Bhandari was a highly sought-after management consultant. His clients included Citibank India, Hindustan Unilever, Marico, Crompton Greaves, ITC (company), Lipton India, Madura Coats, Blue Star India, State Timber Corporation of Sri Lanka, State Bank of India, Hindustan Motors, Automobile Products of India, Tea Board of India, and Steel Authority of India. He served on the Board of directors of Enfield India, EID Parry, Semi-Conductor Laboratory and the Cement Corporation of India. Through his consultancy work, he mentored future corporate leaders like Harsh Mariwala of Marico and Jerry Rao. He also served as a consultant to the Commonwealth Secretariat for the management of public enterprises among its member countries. He was a nominated member of the advisory group on Consumer Industries appointed by the Planning Commission of India. In the year of his death, he was nominated by the Ministry of Commerce as a member of the Steering Committee of the Trade Development Authority of India and the National Committee on the Long Term Strategy for the Development of the Tea Industry and Chairman of the sub-committee on Marketing and Export of Tea.

==Research==
Bhandari's main body of research focused on the role and influence of marketing issues in socio-economic development and poverty alleviation. For his doctoral work, he developed a methodology based on the ECHO technique devised by Richard Barthol and Gary Bridge, for identifying value-based communication appeals that were likely to influence people's attitudes and beliefs about family planning, and which could form the basis of a marketing campaign. After returning to the Indian Institute of Management, Ahmedabad, he focused on issues of consumption in developing countries, especially among the poor.
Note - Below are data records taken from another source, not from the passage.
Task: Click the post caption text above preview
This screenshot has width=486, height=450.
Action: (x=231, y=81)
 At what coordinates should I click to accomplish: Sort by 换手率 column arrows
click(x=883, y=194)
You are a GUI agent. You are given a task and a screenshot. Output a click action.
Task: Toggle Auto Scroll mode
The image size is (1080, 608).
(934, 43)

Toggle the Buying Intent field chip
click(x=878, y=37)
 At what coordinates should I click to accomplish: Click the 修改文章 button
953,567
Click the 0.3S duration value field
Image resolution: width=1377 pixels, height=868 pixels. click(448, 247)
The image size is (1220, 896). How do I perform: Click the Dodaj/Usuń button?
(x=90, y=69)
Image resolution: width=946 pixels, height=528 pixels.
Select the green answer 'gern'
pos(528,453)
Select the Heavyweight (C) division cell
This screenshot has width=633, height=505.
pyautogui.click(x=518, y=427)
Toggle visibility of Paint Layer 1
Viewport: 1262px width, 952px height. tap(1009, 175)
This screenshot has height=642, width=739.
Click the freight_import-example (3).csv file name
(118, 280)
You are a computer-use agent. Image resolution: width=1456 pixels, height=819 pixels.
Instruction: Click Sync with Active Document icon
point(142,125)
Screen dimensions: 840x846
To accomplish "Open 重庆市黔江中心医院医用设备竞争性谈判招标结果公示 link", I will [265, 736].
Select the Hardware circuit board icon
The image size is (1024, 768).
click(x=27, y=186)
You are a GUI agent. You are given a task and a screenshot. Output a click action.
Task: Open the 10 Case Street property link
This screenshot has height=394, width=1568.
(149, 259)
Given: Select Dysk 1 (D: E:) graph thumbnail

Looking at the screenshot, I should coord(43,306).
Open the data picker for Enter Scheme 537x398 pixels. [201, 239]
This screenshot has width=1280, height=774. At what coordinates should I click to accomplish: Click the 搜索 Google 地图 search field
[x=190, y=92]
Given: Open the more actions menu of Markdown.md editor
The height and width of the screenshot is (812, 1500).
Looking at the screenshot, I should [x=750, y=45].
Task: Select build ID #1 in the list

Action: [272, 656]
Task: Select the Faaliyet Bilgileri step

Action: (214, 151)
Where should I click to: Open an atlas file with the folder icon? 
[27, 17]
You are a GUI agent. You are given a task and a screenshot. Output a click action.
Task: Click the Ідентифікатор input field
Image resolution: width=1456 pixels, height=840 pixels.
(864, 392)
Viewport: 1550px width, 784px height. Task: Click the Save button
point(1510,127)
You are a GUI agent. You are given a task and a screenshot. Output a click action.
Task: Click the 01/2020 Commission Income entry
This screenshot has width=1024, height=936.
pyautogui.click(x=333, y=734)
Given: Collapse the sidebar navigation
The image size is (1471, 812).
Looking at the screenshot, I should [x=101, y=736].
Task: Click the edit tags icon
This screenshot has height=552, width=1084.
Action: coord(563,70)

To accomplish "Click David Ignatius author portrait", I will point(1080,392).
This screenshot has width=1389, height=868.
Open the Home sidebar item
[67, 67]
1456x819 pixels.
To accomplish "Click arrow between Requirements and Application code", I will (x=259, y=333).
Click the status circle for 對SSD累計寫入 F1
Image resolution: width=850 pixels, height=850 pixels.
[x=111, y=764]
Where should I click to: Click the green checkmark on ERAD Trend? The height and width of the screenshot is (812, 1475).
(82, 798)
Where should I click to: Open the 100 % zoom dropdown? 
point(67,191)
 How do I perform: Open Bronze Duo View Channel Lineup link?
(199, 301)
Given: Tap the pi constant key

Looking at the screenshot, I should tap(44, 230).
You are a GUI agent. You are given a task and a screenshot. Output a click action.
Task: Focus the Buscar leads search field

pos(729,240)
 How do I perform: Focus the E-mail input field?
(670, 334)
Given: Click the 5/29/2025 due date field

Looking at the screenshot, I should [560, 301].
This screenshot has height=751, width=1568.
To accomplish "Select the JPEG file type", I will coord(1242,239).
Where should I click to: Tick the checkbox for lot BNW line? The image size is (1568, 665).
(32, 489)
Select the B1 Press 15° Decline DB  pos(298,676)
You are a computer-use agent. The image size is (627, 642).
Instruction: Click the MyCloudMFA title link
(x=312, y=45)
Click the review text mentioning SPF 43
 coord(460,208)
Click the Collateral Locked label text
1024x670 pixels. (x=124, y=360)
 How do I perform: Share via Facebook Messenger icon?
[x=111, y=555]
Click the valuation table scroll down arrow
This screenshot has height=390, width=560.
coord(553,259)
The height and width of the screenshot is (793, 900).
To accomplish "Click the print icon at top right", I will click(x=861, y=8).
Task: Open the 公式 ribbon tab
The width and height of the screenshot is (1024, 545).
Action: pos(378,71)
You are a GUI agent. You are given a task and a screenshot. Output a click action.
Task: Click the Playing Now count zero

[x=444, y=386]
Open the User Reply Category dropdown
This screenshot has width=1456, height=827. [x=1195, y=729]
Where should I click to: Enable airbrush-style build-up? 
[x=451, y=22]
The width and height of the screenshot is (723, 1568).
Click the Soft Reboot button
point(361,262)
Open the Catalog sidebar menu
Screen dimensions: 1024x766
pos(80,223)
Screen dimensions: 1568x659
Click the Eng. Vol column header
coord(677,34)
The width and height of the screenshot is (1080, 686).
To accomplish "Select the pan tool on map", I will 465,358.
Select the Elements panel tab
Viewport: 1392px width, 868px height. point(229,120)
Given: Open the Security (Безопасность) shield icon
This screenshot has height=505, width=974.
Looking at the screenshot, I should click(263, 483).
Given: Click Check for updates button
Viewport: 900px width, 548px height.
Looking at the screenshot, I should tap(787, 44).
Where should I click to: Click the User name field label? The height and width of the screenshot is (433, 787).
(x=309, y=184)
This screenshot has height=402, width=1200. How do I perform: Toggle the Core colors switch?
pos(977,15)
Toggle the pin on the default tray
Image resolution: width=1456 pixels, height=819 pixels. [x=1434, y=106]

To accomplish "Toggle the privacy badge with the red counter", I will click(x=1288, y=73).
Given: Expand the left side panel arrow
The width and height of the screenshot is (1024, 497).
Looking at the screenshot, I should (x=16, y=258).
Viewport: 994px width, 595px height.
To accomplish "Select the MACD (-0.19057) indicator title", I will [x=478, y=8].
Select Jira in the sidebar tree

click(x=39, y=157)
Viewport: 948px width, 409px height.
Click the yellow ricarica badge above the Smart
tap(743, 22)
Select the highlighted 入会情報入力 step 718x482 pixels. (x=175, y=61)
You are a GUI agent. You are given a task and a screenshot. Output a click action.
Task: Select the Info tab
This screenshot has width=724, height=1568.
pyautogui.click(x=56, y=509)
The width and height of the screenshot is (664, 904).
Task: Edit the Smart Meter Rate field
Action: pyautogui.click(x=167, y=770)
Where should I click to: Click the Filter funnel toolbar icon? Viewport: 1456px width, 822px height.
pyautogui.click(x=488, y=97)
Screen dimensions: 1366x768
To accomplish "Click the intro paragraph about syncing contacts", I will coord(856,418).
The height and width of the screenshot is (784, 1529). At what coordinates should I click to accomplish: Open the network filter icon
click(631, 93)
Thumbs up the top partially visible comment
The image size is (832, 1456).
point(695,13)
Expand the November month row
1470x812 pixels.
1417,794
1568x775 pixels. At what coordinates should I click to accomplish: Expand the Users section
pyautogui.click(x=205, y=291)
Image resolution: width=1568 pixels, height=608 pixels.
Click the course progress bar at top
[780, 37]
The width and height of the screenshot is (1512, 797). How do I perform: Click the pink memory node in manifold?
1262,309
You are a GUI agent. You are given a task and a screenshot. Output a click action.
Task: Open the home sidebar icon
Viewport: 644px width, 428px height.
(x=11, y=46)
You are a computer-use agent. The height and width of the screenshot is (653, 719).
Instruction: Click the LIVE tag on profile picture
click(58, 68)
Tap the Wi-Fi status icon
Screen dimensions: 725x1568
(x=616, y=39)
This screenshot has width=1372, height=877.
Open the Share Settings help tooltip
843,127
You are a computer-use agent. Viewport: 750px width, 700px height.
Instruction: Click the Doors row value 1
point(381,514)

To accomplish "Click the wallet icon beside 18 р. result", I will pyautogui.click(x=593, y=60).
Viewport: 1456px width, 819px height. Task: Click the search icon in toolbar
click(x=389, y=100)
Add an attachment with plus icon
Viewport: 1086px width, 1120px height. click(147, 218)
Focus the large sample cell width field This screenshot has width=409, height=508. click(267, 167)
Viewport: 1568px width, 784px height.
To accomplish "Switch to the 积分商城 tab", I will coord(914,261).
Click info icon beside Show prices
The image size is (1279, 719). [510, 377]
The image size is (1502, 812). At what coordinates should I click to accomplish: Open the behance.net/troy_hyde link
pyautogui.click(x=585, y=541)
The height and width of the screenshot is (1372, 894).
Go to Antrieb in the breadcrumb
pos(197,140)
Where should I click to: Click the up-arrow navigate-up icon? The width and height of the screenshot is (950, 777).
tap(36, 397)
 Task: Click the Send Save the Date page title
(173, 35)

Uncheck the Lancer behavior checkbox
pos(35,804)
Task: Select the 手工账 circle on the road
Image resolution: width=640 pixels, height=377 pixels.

In a series of papers, he and his colleagues showed that the consumption of the poor masses, apart from just being dependent on their disposable income, was also constrained and influenced by the marketing system of the country which included the activities of various institutions, the distribution network, policy etc. Bhandari analyzed the consumption needs of the masses in India and showed that they were not being adequately met either by public or private firms in the organized sector, or firms in the small-scale or cottage industries sector as was intended by government policy, even for products that they could afford. In later work, he highlighted the biases of planners in thinking of the poor mainly as producers and the consequences of such a bias for poverty alleviation. He was one of the first to put forth the view that it was crucial to consider the poor as consumers when making policy for development, because their quality of life is more directly linked to their consumption activities rather than their income or productivity. Bhandari's research contributed to, and was part of, a development in marketing that was represented by the International Society of Markets and Development.

Bhandari also carried out research studies of textile distribution, and the international marketing of tea.

==Death and legacy==
He died in the crash of Indian Airlines Flight 113 in Ahmedabad at the age of 40. The Indian Institute of Management, Ahmedabad instituted an endowment in his memory. This endowment has sponsored the IIMA Conference on Marketing Paradigms for Emerging Economies, which also awards the Labdhi Bhandari best paper award. Classroom 3 at IIMA has been named the Prof. Labdhi Bhandari classroom in his honor. The IIMA Alumni Trust has also instituted a scholarship in his memory. Bhandari is the subject of the Reconstructing LRB biographical project.